Question

Two samples of different compounds of nitrogen and oxygen have the following compositions. Show that the compounds follow the law of multiple proportions. What is the ratio of oxygen in the two compounds for a fixed amount of nitrogen?$$\begin{array}{lll} & \text { Amount } N & \text { Amount } O \\ \text { Compound A } & 1.206 \mathrm{~g} & 2.755 \mathrm{~g} \\ \text { Compound B } & 1.651 \mathrm{~g} & 4.714 \mathrm{~g} \end{array}$$

Answer

## Question1:

**step1 Calculate the mass of oxygen per gram of nitrogen for Compound A**

To show the law of multiple proportions, we need to fix the mass of one element and find the corresponding mass of the other element. We will fix the mass of nitrogen to 1 gram for both compounds. For Compound A, we divide the mass of oxygen by the mass of nitrogen to find the amount of oxygen associated with 1 gram of nitrogen.

$$ \text{Mass of O per 1 g N (Compound A)} = \frac{\text{Mass of O in Compound A}}{\text{Mass of N in Compound A}} $$

Given: Mass of N (Compound A) = 1.206 g, Mass of O (Compound A) = 2.755 g. Plugging these values into the formula:

$$ \frac{2.755 \text{ g O}}{1.206 \text{ g N}} \approx 2.2844 \text{ g O/g N} $$

**step2 Calculate the mass of oxygen per gram of nitrogen for Compound B**

Similarly, for Compound B, we divide the mass of oxygen by the mass of nitrogen to find the amount of oxygen associated with 1 gram of nitrogen.
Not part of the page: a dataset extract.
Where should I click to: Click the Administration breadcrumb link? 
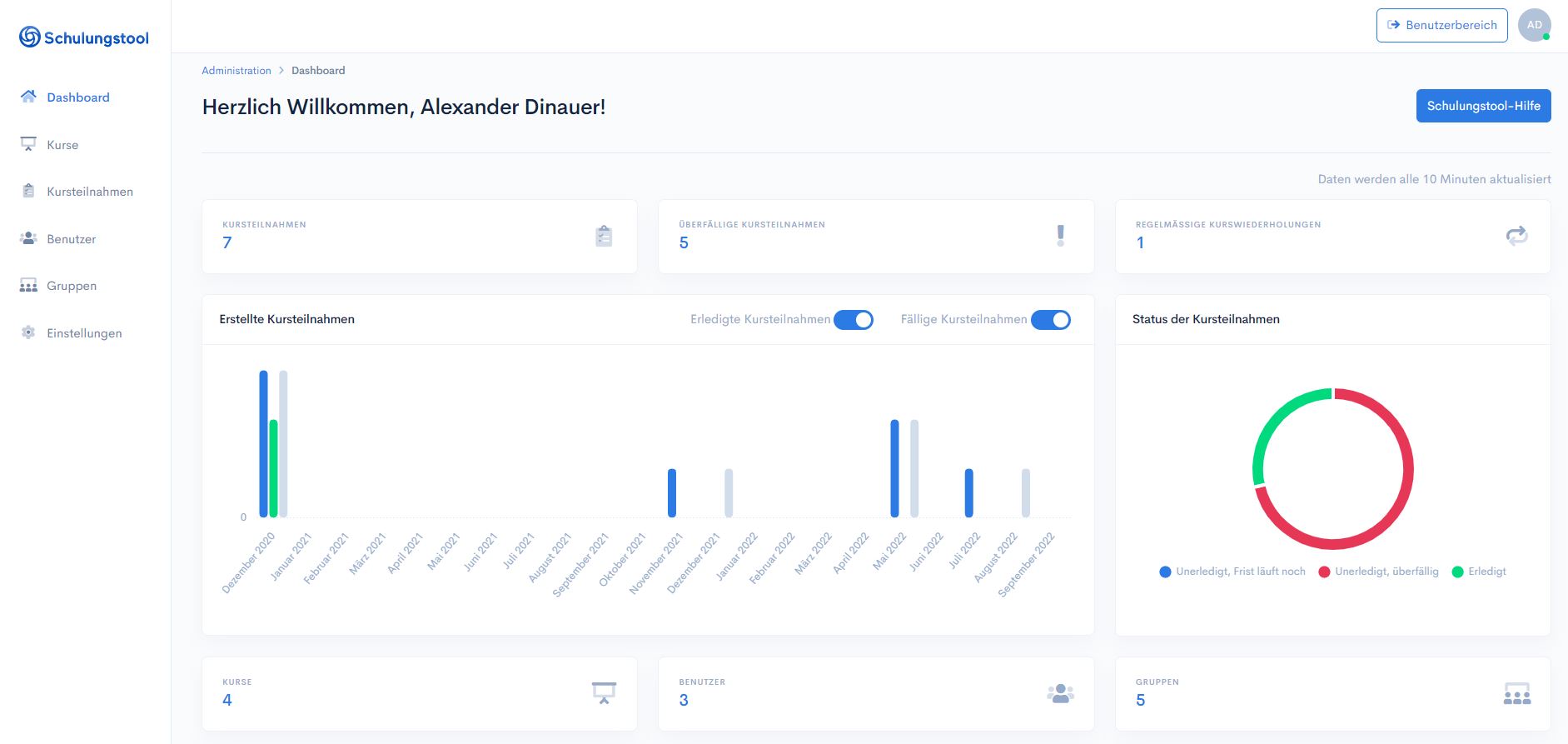[236, 71]
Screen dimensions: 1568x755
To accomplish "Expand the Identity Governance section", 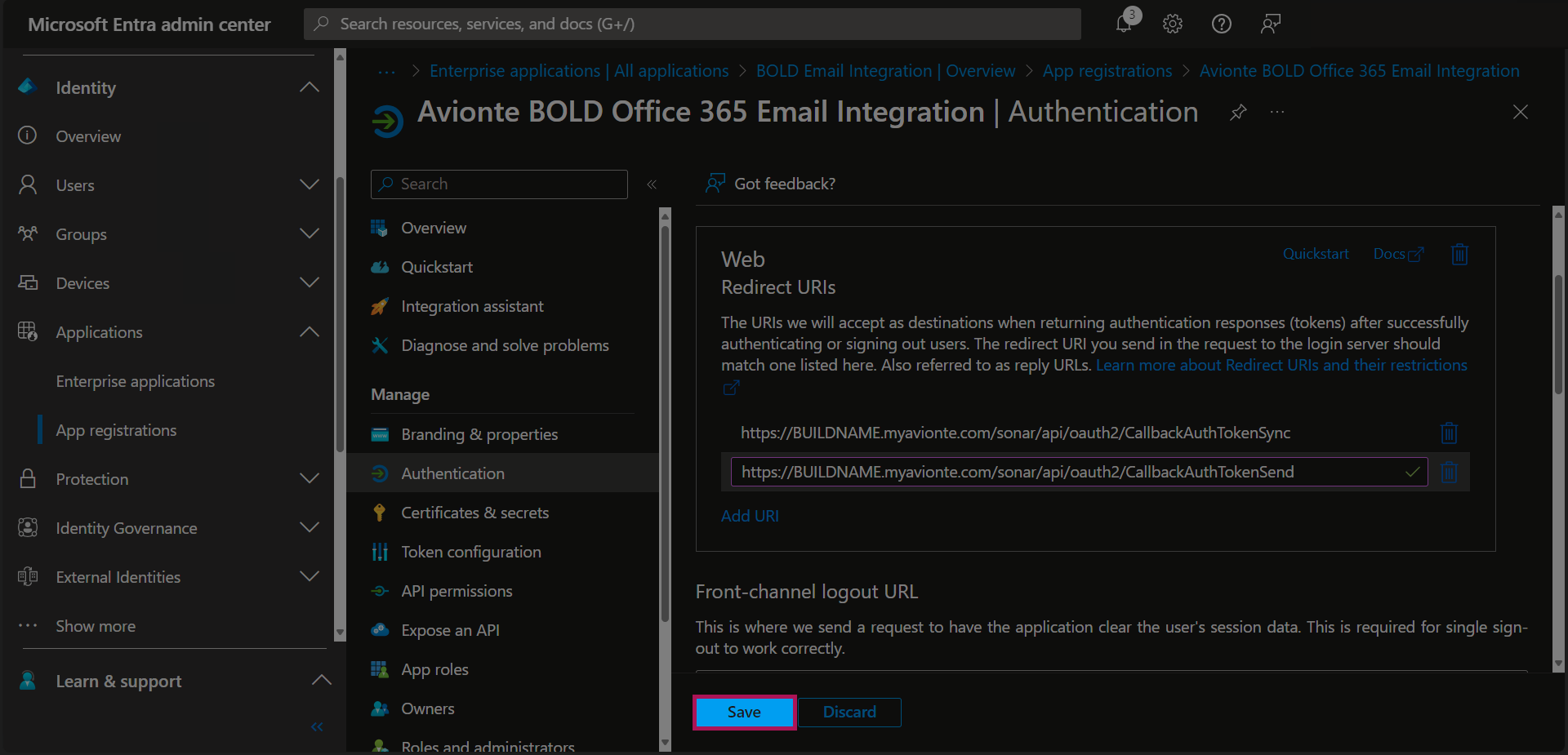I will pos(309,528).
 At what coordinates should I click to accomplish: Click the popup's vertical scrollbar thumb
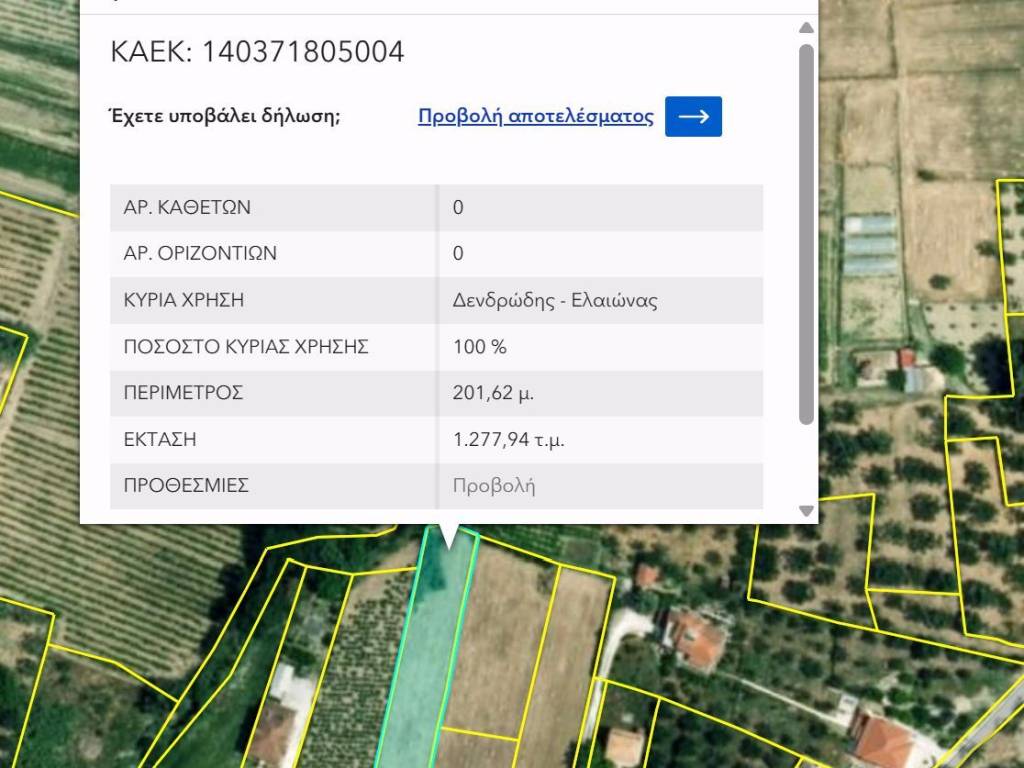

$$ \text{Mass of O per 1 g N (Compound B)} = \frac{\text{Mass of O in Compound B}}{\text{Mass of N in Compound B}} $$

Given: Mass of N (Compound B) = 1.651 g, Mass of O (Compound B) = 4.714 g. Plugging these values into the formula:

$$ \frac{4.714 \text{ g O}}{1.651 \text{ g N}} \approx 2.8552 \text{ g O/g N} $$

**step3 Determine the ratio of oxygen masses and verify the Law of Multiple Proportions**

According to the Law of Multiple Proportions, if two elements form more than one compound between them, then the ratios of the masses of the second element which combine with a fixed mass of the first element will be ratios of small whole numbers. We will find the ratio of the oxygen masses calculated in the previous steps.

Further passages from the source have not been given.